## Assignment
Copy each line of the material beneath that holds the word "Expand".

## Records supplied
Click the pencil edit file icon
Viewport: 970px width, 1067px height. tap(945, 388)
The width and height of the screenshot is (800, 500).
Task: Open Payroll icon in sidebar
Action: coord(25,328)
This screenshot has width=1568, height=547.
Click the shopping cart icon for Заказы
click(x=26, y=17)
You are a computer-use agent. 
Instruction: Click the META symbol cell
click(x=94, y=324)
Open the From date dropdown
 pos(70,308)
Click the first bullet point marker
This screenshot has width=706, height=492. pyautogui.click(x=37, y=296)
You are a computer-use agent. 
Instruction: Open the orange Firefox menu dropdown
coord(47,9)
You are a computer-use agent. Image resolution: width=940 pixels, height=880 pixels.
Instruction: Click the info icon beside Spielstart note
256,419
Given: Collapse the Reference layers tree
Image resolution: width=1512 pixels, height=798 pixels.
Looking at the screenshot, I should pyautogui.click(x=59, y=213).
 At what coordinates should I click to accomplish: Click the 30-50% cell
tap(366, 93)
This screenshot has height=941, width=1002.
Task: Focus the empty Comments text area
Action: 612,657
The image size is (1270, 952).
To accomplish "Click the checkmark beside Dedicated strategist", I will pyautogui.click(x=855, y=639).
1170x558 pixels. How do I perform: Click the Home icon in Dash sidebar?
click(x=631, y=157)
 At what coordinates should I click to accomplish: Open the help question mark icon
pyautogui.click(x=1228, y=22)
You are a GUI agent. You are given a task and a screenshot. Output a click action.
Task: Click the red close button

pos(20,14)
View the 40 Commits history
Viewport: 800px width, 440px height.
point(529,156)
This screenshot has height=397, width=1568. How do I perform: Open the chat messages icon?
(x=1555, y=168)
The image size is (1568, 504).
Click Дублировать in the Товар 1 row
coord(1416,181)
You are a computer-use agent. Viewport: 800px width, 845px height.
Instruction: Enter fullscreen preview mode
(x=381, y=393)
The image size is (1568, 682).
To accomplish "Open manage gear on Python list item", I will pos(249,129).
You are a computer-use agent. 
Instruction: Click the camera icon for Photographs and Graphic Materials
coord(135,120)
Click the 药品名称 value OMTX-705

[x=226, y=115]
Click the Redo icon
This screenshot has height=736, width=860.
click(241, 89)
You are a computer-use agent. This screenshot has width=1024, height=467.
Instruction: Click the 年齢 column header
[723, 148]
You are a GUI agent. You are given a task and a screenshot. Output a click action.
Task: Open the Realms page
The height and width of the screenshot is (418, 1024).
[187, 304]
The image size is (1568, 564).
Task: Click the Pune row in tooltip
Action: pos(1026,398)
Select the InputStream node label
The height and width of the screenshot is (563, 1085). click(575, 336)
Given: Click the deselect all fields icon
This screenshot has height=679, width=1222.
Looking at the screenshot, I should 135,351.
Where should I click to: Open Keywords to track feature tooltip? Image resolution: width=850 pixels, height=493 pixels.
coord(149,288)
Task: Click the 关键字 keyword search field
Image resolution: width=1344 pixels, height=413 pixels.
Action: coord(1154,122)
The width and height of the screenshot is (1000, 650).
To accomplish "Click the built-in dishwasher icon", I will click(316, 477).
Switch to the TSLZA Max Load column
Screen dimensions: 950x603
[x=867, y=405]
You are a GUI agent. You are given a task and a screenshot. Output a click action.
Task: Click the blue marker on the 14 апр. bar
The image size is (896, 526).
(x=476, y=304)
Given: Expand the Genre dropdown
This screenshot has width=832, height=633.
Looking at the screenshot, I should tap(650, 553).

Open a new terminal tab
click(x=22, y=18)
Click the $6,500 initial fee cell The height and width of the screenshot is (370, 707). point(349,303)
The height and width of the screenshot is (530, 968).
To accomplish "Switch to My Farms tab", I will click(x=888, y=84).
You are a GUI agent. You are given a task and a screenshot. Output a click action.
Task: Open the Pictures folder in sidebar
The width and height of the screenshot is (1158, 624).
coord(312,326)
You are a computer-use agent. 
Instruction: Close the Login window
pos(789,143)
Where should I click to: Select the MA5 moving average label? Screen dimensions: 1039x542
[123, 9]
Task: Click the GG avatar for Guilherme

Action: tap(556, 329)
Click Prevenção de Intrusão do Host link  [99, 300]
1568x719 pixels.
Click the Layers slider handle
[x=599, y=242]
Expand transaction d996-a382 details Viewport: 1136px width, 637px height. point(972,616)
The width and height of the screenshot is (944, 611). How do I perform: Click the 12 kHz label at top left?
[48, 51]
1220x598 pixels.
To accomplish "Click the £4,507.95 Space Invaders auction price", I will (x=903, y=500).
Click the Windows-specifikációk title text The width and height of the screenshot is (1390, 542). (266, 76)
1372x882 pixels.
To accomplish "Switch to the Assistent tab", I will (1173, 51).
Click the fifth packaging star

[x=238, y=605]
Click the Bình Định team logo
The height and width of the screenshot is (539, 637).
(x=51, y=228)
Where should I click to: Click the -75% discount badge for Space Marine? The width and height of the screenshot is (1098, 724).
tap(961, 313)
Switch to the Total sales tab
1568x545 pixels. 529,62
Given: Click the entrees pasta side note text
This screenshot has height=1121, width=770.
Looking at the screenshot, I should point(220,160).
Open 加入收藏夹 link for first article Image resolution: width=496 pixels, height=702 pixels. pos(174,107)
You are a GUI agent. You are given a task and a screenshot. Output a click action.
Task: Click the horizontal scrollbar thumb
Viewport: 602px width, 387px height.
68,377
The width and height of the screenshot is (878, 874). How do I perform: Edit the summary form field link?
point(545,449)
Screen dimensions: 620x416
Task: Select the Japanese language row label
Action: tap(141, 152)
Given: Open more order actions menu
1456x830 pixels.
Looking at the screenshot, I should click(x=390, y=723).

## Task solution
Given: Expand the Genre dropdown
Expand transaction d996-a382 details Viewport: 1136px width, 637px height. point(972,616)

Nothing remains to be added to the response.